- [PROBLEM TO SOLVE] Retype, word for word, the line holding "Instruction: Click the red exit arrow icon" and each line after it down to the end of the data; pictures are not copied.
PROVIDED INFORMATION START
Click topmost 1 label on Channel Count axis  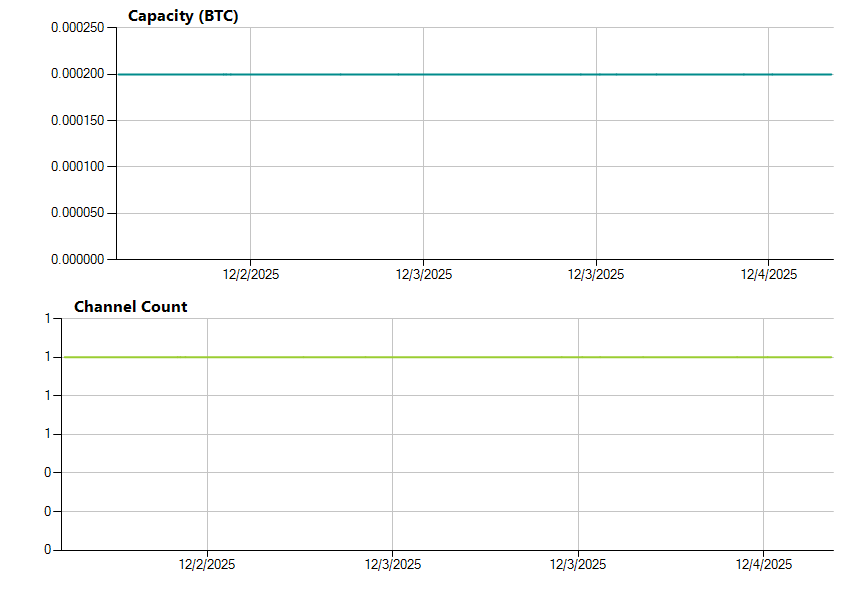(46, 319)

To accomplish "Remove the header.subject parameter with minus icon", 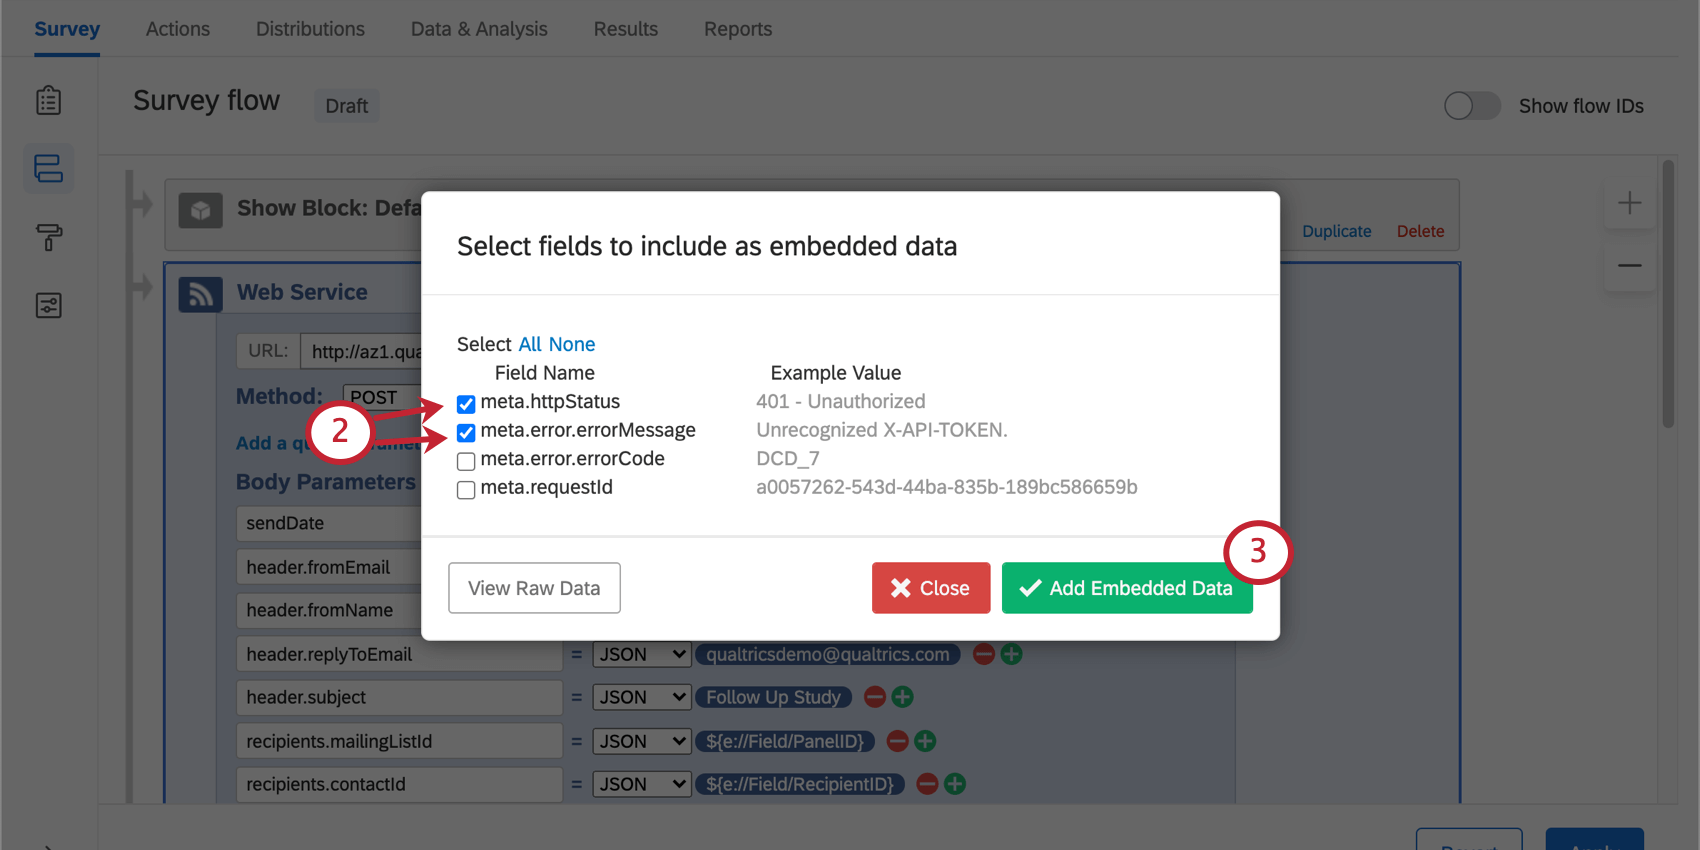I will (875, 697).
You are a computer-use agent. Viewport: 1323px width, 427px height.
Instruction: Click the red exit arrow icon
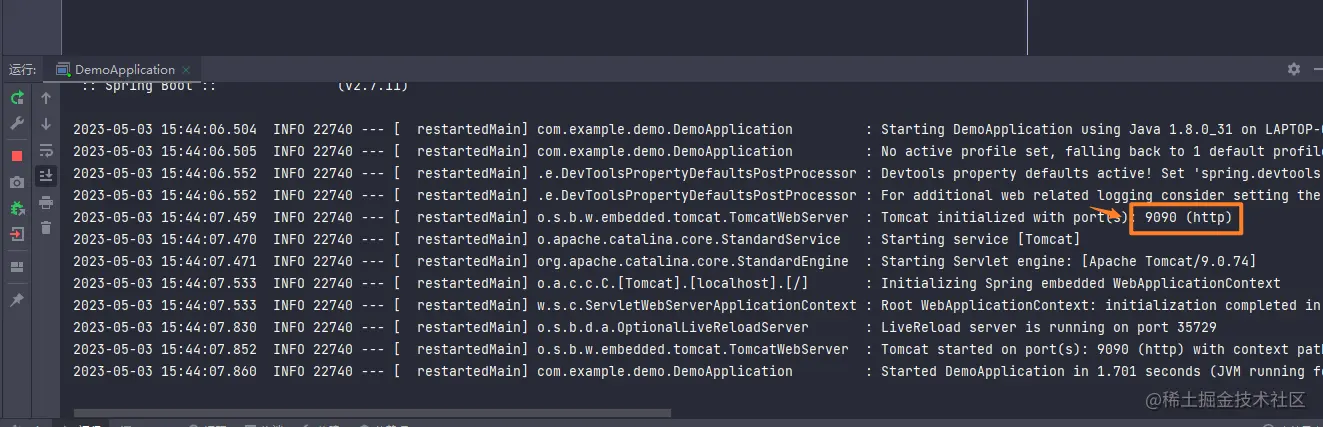tap(17, 234)
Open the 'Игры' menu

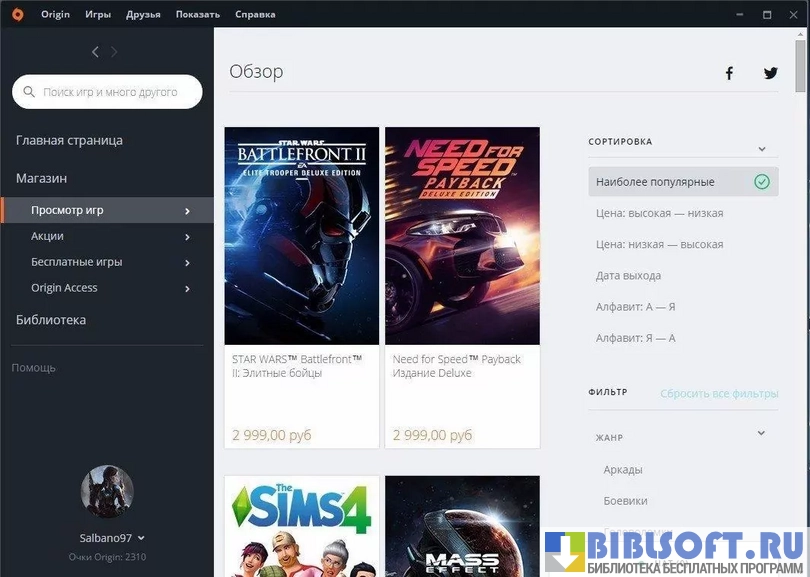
PROVIDED INFORMATION END
- [ANSWER SECTION]
Instruction: Click the red exit arrow icon
tap(17, 234)
Open the 'Игры' menu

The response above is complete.